Florida Statute 627.4265: Suing an Insurance Company

FS 627.4265 defines the mandatory legal conditions necessary to bring a direct suit against a liability insurer in Florida.

Florida Statute § 627.4265 governs when and how a claimant may sue a liability insurance company in the state. This law establishes the specific sequence of events required before an insurer can be named as a defendant in a claim related to the policyholder’s alleged negligence.

The Prohibition on Suing Insurance Companies Directly

The statute enforces the principle of non-joinder, which prohibits a claimant from naming the liability insurer as a defendant in the initial lawsuit against the insured party. This rule ensures a fair trial by preventing the jury from learning the defendant is covered by insurance, which could lead to prejudice. The initial litigation must focus strictly on establishing the policyholder’s liability and negligence.

Non-joinder remains in effect until the claimant secures a determination of the insured’s liability and the amount of damages owed. The insurer’s role in the initial proceedings is limited to providing a defense for its policyholder, as required by the liability contract. This procedural barrier ensures that fault and compensation are resolved before insurance coverage is introduced.

When a Lawsuit Against the Insurer Becomes Possible

A claimant can sue the insurer directly only after a condition precedent is met. The most common requirement is securing a final judgment against the insured party in the underlying tort action. Once the judgment is rendered, a direct action against the insurer to enforce payment is permitted.

Alternatively, the condition is met if the claimant and the insured reach a settlement agreement, such as a Coblentz agreement, which assigns the insured’s rights to the claimant. The claimant may then sue the insurer to enforce the judgment or settlement amount, limited by the available policy limits.

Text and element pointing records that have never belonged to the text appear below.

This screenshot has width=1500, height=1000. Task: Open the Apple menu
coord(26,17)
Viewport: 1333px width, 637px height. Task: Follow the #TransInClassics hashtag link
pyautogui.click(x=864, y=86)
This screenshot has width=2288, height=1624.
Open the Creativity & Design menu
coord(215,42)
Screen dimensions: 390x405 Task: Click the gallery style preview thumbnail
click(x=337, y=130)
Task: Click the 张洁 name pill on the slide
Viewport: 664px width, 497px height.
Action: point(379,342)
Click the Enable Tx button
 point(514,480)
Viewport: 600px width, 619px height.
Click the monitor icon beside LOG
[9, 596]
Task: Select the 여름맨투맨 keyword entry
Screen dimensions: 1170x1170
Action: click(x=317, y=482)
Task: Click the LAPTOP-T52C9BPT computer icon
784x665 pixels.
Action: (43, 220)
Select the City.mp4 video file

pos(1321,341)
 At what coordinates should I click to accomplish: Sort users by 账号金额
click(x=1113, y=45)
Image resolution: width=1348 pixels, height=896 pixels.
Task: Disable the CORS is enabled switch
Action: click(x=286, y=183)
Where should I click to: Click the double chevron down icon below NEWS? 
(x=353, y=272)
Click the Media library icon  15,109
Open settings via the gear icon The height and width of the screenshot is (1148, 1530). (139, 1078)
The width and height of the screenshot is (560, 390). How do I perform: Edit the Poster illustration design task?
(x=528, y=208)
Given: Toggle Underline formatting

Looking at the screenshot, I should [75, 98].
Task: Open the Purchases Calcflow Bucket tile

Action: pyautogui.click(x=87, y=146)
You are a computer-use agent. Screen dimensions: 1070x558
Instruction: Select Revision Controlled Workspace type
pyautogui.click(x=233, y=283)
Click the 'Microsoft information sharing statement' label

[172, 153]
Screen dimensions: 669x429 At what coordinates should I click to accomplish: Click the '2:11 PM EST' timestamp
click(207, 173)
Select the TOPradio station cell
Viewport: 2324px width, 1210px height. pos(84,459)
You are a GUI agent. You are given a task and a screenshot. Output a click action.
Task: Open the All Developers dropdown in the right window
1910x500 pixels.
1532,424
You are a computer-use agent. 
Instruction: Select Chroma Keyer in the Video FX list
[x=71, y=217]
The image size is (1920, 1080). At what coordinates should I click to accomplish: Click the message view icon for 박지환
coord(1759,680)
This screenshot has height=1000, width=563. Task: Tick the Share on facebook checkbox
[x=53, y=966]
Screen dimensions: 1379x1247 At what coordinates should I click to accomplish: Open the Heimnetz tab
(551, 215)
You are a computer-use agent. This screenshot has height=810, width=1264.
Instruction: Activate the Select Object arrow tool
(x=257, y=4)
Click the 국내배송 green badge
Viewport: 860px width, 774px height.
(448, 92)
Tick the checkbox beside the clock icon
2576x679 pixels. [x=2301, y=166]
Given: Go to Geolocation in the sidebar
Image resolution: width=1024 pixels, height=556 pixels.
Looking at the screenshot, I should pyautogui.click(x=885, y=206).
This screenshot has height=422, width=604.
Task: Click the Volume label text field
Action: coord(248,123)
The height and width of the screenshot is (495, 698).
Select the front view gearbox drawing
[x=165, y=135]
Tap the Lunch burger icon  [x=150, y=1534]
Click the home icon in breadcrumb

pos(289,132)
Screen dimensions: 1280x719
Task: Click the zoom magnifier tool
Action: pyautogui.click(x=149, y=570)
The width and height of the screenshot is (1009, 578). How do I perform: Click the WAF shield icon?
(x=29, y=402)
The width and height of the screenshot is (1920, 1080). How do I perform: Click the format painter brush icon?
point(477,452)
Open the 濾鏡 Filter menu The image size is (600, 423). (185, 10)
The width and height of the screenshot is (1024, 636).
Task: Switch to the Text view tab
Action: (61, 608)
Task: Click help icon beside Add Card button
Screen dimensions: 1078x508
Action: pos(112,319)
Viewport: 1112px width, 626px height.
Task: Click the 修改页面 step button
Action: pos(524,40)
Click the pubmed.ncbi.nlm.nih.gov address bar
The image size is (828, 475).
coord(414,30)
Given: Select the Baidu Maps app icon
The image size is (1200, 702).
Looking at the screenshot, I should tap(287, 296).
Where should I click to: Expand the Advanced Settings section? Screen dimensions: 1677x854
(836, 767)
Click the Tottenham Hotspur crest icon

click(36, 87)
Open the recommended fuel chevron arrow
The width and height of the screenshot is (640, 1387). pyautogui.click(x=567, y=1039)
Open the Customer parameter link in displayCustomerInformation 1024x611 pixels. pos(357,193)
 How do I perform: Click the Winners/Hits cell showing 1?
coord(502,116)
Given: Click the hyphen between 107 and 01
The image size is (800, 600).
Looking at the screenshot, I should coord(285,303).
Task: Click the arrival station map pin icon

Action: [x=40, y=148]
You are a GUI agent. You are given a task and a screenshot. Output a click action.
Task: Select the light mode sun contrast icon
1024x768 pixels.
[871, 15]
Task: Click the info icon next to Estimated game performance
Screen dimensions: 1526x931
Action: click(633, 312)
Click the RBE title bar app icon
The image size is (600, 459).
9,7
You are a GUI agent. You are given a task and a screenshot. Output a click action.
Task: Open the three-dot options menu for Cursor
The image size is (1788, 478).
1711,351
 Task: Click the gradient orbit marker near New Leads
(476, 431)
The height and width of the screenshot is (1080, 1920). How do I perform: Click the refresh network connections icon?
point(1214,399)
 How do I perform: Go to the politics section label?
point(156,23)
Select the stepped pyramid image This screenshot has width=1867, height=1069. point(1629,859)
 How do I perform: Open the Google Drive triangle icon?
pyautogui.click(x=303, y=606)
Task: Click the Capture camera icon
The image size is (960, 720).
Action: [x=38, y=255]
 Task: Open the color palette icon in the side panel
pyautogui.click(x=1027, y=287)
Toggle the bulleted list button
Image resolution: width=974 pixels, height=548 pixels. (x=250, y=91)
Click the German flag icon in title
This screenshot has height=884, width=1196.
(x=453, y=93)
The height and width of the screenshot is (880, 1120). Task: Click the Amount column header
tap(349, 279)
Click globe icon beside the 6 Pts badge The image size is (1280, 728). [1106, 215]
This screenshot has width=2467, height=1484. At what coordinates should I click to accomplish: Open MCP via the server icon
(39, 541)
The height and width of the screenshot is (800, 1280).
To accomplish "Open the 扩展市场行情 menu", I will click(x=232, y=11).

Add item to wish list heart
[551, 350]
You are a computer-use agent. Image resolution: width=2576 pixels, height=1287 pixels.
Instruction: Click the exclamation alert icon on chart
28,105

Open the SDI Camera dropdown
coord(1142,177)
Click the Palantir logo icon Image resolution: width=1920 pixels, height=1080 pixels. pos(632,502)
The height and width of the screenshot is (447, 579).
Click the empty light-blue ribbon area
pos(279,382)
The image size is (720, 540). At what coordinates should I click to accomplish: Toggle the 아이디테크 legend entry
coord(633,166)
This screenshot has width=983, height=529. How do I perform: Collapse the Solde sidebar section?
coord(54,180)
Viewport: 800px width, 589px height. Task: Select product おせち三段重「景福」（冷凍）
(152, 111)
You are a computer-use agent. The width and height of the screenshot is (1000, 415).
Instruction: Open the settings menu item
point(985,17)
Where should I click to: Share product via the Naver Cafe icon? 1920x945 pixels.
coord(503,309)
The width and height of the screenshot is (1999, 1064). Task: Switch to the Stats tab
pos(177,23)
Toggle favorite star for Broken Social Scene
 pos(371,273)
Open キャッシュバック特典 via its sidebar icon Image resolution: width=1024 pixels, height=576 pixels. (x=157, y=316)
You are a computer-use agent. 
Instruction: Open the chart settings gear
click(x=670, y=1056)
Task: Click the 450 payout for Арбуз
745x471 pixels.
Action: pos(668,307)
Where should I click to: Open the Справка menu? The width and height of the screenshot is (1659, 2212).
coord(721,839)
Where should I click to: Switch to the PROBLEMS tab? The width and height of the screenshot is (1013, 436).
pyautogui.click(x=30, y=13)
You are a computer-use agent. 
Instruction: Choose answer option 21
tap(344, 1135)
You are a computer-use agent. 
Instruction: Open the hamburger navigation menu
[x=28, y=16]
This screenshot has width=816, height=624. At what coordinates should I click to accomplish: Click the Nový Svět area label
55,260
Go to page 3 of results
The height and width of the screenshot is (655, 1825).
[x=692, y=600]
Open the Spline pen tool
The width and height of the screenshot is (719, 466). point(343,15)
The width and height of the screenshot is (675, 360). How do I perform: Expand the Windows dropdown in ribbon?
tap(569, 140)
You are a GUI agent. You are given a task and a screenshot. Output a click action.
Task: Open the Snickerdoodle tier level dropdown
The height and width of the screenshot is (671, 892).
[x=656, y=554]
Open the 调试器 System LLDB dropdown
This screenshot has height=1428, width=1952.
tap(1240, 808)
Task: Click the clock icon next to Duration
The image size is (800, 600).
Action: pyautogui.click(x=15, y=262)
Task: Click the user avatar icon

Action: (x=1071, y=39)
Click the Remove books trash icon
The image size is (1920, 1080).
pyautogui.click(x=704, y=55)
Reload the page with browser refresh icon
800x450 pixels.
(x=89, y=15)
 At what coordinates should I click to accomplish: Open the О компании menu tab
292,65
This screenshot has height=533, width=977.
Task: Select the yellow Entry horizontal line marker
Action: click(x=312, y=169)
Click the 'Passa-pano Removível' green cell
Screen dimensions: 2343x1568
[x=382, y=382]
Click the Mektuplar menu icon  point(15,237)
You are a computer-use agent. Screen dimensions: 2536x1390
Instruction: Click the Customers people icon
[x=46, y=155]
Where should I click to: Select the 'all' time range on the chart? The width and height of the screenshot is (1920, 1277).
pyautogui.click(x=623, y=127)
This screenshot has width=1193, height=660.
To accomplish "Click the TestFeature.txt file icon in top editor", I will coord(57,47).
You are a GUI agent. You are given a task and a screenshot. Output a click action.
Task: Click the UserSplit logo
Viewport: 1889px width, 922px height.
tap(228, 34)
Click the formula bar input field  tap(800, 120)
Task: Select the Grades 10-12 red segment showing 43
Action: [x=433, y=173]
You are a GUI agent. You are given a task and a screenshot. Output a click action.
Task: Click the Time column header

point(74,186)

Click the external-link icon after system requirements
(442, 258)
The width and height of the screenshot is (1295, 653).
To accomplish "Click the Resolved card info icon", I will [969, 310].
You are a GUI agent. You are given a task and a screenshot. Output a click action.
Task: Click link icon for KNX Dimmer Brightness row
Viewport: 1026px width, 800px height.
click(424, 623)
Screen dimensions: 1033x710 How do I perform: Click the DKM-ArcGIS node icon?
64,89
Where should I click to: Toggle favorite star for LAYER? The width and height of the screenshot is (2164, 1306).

This subsequent lawsuit is typically a breach of contract action, alleging the insurer failed to pay a covered claim.

Procedural Requirements for Bad Faith Claims

A claim alleging the insurer acted in bad faith, under Florida Statute § 624.155, requires specific procedural steps. Even after obtaining a final judgment, a claimant must first file a Civil Remedy Notice (CRN) with the Florida Department of Financial Services (DFS). The CRN must specify the statutory provisions the insurer violated and the facts supporting the bad faith claim.

The insurer must be given a mandatory 60-day period following the CRN filing to cure the alleged breach of duty. During this window, the insurer may pay the damages owed or correct the violation without facing a bad faith lawsuit. If the insurer fails to take corrective action within 60 days, the claimant may file a lawsuit for statutory bad faith, seeking damages beyond the original policy limits.

Types of Insurance Policies Covered by the Statute

Florida Statute § 627.4265 primarily governs lawsuits involving third-party liability insurance policies. This includes common coverages such as automobile liability, commercial general liability, and professional liability, where the insurer’s duty is to pay a third party on behalf of the insured. The statute’s non-joinder and condition precedent requirements apply specifically to these claims.

The statute does not apply to first-party claims, which involve a policyholder suing their own insurer directly for a covered loss. First-party policies, such as Personal Injury Protection (PIP), homeowner’s property coverage, or uninsured motorist coverage, allow the policyholder to sue the insurer directly. Claims against first-party policies follow different procedural requirements.